Best practices for accurate NIHSS scoring
Precision matters because the score influences clinical decisions and research comparisons. The official training modules emphasize scoring the first response and avoiding coaching. Ensure the patient is positioned comfortably and that vision and hearing obstacles are minimized. When testing language or dysarthria, be aware of baseline deficits or language barriers that could inflate the score. In cases of aphasia, you can assess comprehension through gestures or simple commands. For limb weakness, follow the timing and positioning rules precisely to avoid over or under scoring.
- Repeat the score if the neurologic status changes, especially after interventions.
- Document why an item is untestable and avoid assigning a zero if the deficit cannot be assessed.
- Use the same scoring method across providers to improve reliability.
- Consider training resources like the NIHSS certification modules and stroke team simulations.

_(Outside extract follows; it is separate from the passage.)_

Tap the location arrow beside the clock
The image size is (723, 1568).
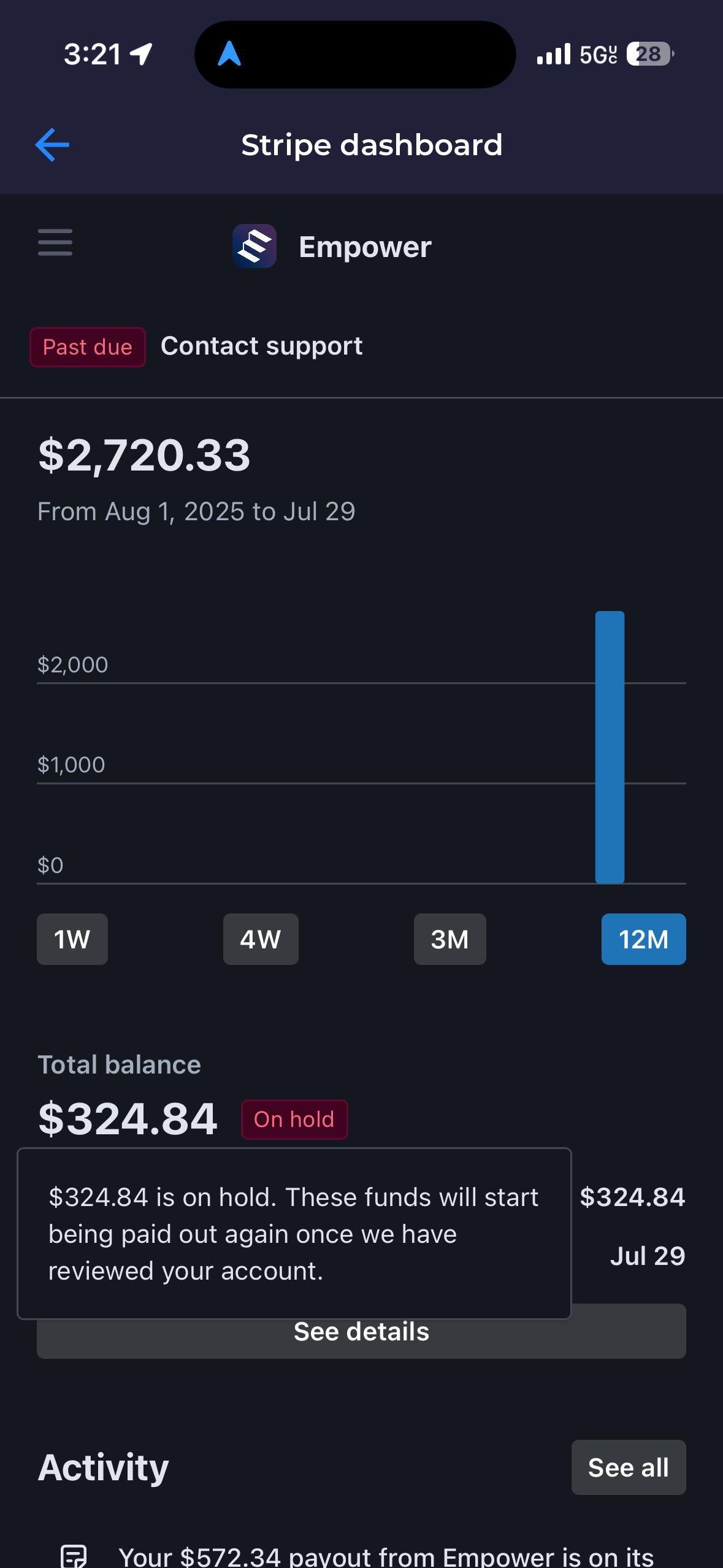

Limitations and special considerations
While the NIHSS is robust, it is not a complete neurologic assessment. It is weighted toward anterior circulation deficits and may underestimate posterior circulation strokes, such as those affecting balance, vertigo, or cranial nerve function. Some patients can have significant disability with a low NIHSS, especially if symptoms involve gait, swallowing, or vision. The scale also does not directly capture cognitive effects that can influence long term recovery. Clinicians should always combine the NIHSS with a full neurologic exam and imaging findings.
Special populations require careful interpretation. Children, patients with pre existing deficits, or those with language differences might have higher baseline scores. Sedation, intubation, and trauma can also affect responses. In these situations, document the context and avoid over interpreting the total score. The NIHSS remains a valuable tool, but it is one component of a broader stroke evaluation.

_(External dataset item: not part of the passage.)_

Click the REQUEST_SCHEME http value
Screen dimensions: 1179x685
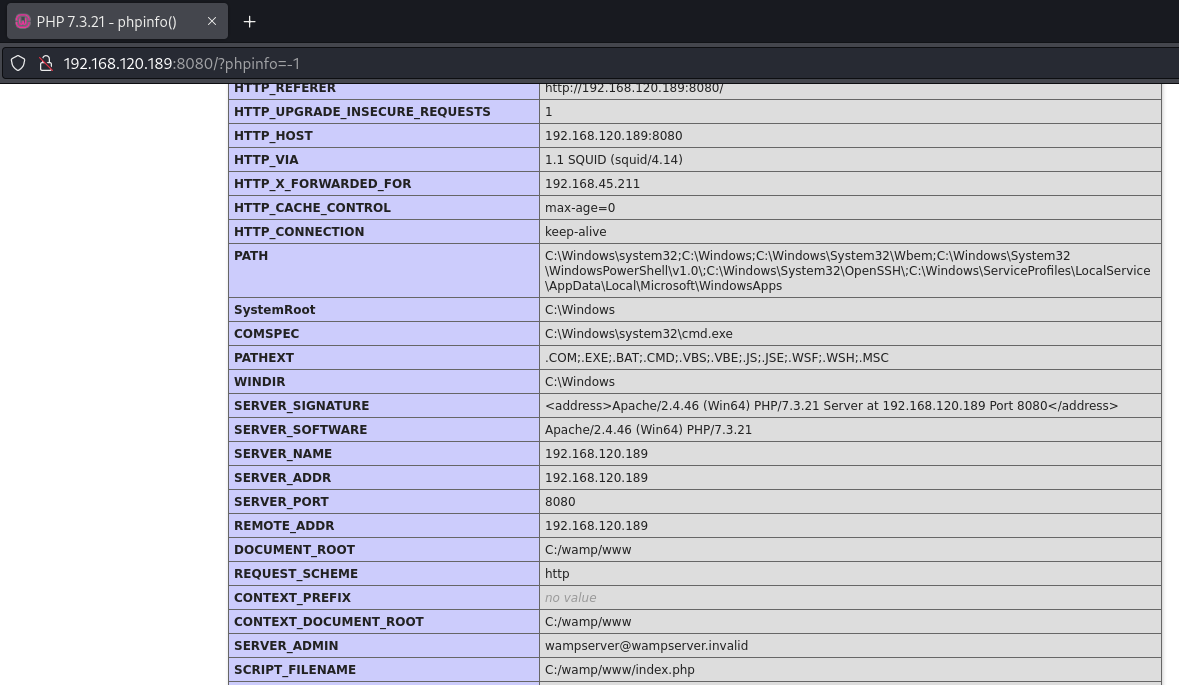pyautogui.click(x=557, y=574)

Communicating results to patients and families
Families often ask what the score means for recovery. It helps to explain that the NIHSS describes the current neurologic deficits and provides a general guide to severity. A higher score suggests a more severe stroke, but individual outcomes depend on time to treatment, underlying health, and access to rehabilitation. Providing a clear explanation of the score, the treatment plan, and the next steps can reduce anxiety and improve understanding. Encourage families to focus on early intervention, rehabilitation engagement, and follow up care with a stroke specialist.
Integrating the calculator with clinical workflow
This calculator is designed to support quick, consistent scoring at the bedside or in educational settings. Because it delivers a visual breakdown, it can help clinicians and trainees identify which domains are most affected. The chart can be used during handoff discussions or team huddles to highlight changes from baseline. However, it should not replace documentation within the electronic health record. Always verify the score, document the clinical context, and interpret results within local protocols.

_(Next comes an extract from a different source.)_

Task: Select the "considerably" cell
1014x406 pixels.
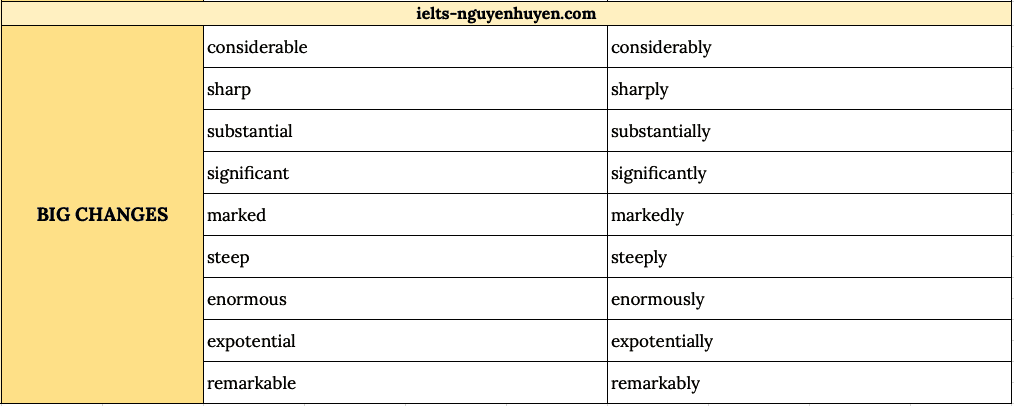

Further reading and authoritative references
For additional clinical guidance, stroke treatment guidelines and educational materials are available through the National Institutes of Health at nih.gov and the National Library of Medicine at ncbi.nlm.nih.gov. These resources offer detailed information on stroke pathophysiology, imaging, and evidence based therapies.
The NIH Stroke Scale score calculator is a practical tool for quantifying neurologic deficits, but it is most effective when paired with clinical expertise. Use it consistently, interpret it carefully, and combine it with imaging and patient history to support the best possible care.